*** Opening Records provided ***

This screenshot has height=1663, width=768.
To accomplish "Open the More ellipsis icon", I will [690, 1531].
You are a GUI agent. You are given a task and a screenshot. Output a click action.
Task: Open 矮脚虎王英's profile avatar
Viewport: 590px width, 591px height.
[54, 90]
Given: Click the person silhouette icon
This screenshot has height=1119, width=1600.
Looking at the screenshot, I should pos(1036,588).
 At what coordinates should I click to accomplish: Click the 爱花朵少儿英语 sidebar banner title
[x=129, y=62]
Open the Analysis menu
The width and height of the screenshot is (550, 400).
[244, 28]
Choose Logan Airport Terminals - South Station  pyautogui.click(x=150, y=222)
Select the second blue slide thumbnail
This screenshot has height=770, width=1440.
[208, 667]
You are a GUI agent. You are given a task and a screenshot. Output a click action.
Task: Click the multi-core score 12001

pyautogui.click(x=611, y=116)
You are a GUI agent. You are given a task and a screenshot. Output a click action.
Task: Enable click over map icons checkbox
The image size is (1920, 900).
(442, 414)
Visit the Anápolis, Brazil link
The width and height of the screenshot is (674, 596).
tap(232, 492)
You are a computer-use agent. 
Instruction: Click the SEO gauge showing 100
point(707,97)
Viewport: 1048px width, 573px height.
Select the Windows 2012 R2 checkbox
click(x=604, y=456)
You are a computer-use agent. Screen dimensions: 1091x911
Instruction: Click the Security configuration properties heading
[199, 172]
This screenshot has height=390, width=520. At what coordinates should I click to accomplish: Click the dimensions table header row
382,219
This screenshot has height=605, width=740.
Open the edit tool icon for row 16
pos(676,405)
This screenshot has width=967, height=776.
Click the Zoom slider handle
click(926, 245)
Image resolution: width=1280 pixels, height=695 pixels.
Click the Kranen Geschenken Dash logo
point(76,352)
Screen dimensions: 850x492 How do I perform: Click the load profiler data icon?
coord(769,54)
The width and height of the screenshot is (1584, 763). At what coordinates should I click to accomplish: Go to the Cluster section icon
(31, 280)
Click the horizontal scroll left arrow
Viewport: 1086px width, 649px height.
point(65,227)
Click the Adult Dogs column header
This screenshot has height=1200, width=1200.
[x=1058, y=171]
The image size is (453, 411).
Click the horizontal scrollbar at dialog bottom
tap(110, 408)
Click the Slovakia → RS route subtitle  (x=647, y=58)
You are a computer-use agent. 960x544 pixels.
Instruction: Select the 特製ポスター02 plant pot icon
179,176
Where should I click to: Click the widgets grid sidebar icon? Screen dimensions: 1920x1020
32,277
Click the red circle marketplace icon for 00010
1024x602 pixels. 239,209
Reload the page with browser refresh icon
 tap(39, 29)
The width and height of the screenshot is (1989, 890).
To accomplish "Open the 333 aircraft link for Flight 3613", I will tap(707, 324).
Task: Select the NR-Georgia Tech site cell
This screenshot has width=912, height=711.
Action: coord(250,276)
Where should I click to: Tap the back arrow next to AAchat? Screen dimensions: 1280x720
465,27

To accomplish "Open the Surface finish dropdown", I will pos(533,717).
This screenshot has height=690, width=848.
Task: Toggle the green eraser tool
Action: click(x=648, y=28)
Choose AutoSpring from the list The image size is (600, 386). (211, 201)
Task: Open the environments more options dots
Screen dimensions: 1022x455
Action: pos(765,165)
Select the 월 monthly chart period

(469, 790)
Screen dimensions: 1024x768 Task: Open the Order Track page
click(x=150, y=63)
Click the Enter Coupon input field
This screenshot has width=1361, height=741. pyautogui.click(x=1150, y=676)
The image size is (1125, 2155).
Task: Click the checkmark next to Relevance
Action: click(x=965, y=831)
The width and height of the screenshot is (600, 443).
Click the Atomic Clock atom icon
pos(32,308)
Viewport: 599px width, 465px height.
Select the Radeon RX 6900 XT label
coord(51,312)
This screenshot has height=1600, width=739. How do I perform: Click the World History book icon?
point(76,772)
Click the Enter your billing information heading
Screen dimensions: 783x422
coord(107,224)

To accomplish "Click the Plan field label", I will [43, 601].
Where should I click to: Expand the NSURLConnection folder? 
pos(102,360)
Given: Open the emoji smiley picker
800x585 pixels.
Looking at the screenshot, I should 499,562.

*** Closing Records provided ***

Please print exactly what appears from the first line of the data through the line with "Task: Open 矮脚虎王英's profile avatar", including both of those lines and nothing past them.

### Output for this exercise
This screenshot has height=1663, width=768.
To accomplish "Open the More ellipsis icon", I will [690, 1531].
You are a GUI agent. You are given a task and a screenshot. Output a click action.
Task: Open 矮脚虎王英's profile avatar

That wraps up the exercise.